Question

If
$\cos( \alpha ) - \sin( \alpha ) = \sqrt{2} \sin( \alpha )$
then ptove that
$\cos( \alpha ) + \sin( \alpha ) = \sqrt{2} \cos( \alpha )$

Plz help with explained answer​

Answer 1

Answer:

cosa - sina = $\sqrt{2}sina$  -(1)

Squaring both sides

$(cosa - sina)^2 = 2sin^2a\\cos^2a + sin^2a - 2sinacosa = 2sin^2a\\1 - 2sinacosa = 2sin^2a\\1 - 2sin^2a = 2sinacosa\\1 - sin^2a - sin^2a = 2sinacosa\\cos^2a - sin^2a = 2sinacosa\\(cosa - sina)(cosa + sina) = 2sinacosa - Using (a-b)(a+b) = a^2 + b^2\\\\Now, from (1)\\\sqrt{2}sina (cosa + sina) = {2sinacosa} \\cosa + sina = \frac{2sinacosa}{\sqrt{2}sina }\\ cosa + sina = \sqrt{2}cosa$

Answer 2

Step-by-step explanation:

Let alpha = θ for a moment .

[Records from a dataset]
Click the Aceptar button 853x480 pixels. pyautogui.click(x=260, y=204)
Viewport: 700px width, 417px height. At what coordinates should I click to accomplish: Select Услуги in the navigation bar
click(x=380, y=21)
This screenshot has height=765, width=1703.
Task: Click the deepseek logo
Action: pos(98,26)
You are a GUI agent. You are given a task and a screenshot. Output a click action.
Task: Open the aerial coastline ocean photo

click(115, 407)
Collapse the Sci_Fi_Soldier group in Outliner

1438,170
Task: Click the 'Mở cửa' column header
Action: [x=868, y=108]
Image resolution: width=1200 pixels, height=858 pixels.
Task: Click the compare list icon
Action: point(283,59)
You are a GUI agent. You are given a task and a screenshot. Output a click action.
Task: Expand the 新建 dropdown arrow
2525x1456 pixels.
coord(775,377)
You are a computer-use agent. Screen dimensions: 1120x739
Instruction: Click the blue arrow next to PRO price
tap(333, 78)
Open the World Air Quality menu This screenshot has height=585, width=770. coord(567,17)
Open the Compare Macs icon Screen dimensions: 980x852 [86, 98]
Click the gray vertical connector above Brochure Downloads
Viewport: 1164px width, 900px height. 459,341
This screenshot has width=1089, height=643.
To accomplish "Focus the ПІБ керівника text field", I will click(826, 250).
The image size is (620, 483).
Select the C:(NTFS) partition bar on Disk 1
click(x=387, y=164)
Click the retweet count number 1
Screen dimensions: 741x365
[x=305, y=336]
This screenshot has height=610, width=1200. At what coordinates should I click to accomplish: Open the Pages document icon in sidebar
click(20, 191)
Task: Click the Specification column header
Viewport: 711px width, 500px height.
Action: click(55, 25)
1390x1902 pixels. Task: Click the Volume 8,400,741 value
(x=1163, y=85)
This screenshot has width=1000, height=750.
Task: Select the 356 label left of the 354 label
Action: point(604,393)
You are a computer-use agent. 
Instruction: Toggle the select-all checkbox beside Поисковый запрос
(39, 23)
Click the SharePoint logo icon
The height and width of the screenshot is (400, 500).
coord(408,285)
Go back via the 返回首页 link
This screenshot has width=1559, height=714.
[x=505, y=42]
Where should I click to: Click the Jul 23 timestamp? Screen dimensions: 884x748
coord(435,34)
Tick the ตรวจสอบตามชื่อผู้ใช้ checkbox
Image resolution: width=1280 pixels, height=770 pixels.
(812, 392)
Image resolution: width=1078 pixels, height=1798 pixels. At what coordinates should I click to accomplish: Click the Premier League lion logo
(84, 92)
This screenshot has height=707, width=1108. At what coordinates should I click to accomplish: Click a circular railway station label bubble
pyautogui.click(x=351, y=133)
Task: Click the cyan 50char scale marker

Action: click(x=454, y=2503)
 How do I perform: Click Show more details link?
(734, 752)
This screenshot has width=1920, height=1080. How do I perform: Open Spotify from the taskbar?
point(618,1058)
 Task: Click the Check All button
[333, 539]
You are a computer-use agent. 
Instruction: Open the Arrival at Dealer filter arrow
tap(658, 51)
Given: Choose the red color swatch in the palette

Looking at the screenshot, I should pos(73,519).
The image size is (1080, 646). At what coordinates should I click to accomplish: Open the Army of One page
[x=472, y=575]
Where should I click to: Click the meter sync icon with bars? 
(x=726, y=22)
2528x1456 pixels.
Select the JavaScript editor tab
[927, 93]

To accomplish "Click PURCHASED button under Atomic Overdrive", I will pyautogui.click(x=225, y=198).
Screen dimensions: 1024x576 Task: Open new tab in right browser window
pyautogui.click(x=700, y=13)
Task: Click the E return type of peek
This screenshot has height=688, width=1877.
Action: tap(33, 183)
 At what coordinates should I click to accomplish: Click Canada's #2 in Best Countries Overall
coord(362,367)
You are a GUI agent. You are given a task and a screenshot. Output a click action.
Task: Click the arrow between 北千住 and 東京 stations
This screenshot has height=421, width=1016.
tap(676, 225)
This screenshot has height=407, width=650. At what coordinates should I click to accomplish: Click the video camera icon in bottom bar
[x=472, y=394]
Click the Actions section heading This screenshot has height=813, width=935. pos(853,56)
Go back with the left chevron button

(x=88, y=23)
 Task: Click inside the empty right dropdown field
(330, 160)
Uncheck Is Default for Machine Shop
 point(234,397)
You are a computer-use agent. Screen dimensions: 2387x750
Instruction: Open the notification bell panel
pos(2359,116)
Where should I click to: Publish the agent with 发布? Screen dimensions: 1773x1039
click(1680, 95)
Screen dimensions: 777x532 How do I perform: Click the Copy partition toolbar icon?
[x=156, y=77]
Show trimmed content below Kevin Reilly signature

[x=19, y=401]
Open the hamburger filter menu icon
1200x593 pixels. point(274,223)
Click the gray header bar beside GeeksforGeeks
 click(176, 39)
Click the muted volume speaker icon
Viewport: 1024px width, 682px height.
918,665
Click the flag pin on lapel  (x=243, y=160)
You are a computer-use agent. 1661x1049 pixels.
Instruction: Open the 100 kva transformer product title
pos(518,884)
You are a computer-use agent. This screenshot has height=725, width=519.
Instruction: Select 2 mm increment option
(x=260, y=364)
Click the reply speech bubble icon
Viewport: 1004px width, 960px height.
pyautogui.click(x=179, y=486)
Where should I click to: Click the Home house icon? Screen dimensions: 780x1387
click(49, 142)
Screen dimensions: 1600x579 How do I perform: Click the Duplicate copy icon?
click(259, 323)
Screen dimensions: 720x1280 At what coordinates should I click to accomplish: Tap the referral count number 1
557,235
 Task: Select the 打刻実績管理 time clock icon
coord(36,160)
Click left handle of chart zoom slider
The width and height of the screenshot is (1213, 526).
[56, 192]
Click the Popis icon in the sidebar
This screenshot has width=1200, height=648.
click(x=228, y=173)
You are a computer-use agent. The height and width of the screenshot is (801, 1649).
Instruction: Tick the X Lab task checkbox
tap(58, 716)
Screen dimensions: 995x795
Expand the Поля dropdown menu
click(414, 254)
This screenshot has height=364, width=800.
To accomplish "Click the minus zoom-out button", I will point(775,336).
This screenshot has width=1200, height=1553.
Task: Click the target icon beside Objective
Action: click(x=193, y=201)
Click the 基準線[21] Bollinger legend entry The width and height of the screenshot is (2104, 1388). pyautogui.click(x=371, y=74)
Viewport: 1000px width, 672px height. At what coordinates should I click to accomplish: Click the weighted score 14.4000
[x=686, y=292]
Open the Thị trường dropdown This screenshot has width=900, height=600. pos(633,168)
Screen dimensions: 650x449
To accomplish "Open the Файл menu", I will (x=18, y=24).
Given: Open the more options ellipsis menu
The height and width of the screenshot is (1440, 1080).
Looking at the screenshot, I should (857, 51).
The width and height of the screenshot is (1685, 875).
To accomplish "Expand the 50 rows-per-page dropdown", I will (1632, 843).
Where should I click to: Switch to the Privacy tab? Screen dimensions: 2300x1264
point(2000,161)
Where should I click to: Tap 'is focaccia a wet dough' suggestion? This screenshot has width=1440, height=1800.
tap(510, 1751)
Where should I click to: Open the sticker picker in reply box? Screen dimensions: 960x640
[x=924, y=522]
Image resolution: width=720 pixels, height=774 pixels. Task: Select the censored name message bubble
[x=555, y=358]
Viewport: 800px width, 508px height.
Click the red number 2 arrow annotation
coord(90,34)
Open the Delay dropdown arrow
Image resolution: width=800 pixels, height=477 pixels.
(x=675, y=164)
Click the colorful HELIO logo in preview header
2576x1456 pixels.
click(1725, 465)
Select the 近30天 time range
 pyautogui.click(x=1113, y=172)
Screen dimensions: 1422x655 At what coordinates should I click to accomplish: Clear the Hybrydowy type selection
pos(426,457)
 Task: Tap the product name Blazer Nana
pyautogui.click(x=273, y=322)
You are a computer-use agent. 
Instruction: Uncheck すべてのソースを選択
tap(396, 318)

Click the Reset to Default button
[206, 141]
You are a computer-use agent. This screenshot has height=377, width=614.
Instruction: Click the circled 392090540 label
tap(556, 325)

Set of tasks.
[A] In the trigonometry thread, restate the paragraph that opens with "If" as a single brief sentence that keeps its given condition and the identity to be proved.
[B] Format part of the records as a numbered list with blank lines left out, beginning at the line that has "Given: Choose the" and stopping after the line that has "click(1680, 95)".
The text and the records have no connection to each other.

Solution set.
[A] Given that cos(α) − sin(α) = √2 sin(α), prove that cos(α) + sin(α) = √2 cos(α).

[B]
1. Given: Choose the red color swatch in the palette
2. Looking at the screenshot, I should pos(73,519).
3. The image size is (1080, 646). At what coordinates should I click to accomplish: Open the Army of One page
4. [x=472, y=575]
5. Where should I click to: Click the meter sync icon with bars? 
6. (x=726, y=22)
7. 2528x1456 pixels.
8. Select the JavaScript editor tab
9. [927, 93]
10. To accomplish "Click PURCHASED button under Atomic Overdrive", I will pyautogui.click(x=225, y=198).
11. Screen dimensions: 1024x576 Task: Open new tab in right browser window
12. pyautogui.click(x=700, y=13)
13. Task: Click the E return type of peek
14. This screenshot has height=688, width=1877.
15. Action: tap(33, 183)
16.  At what coordinates should I click to accomplish: Click Canada's #2 in Best Countries Overall
17. coord(362,367)
18. You are a GUI agent. You are given a task and a screenshot. Output a click action.
19. Task: Click the arrow between 北千住 and 東京 stations
20. This screenshot has height=421, width=1016.
21. tap(676, 225)
22. This screenshot has height=407, width=650. At what coordinates should I click to accomplish: Click the video camera icon in bottom bar
23. [x=472, y=394]
24. Click the Actions section heading This screenshot has height=813, width=935. pos(853,56)
25. Go back with the left chevron button
26. (x=88, y=23)
27.  Task: Click inside the empty right dropdown field
28. (330, 160)
29. Uncheck Is Default for Machine Shop
30.  point(234,397)
31. You are a computer-use agent. Screen dimensions: 2387x750
32. Instruction: Open the notification bell panel
33. pos(2359,116)
34. Where should I click to: Publish the agent with 发布? Screen dimensions: 1773x1039
35. click(1680, 95)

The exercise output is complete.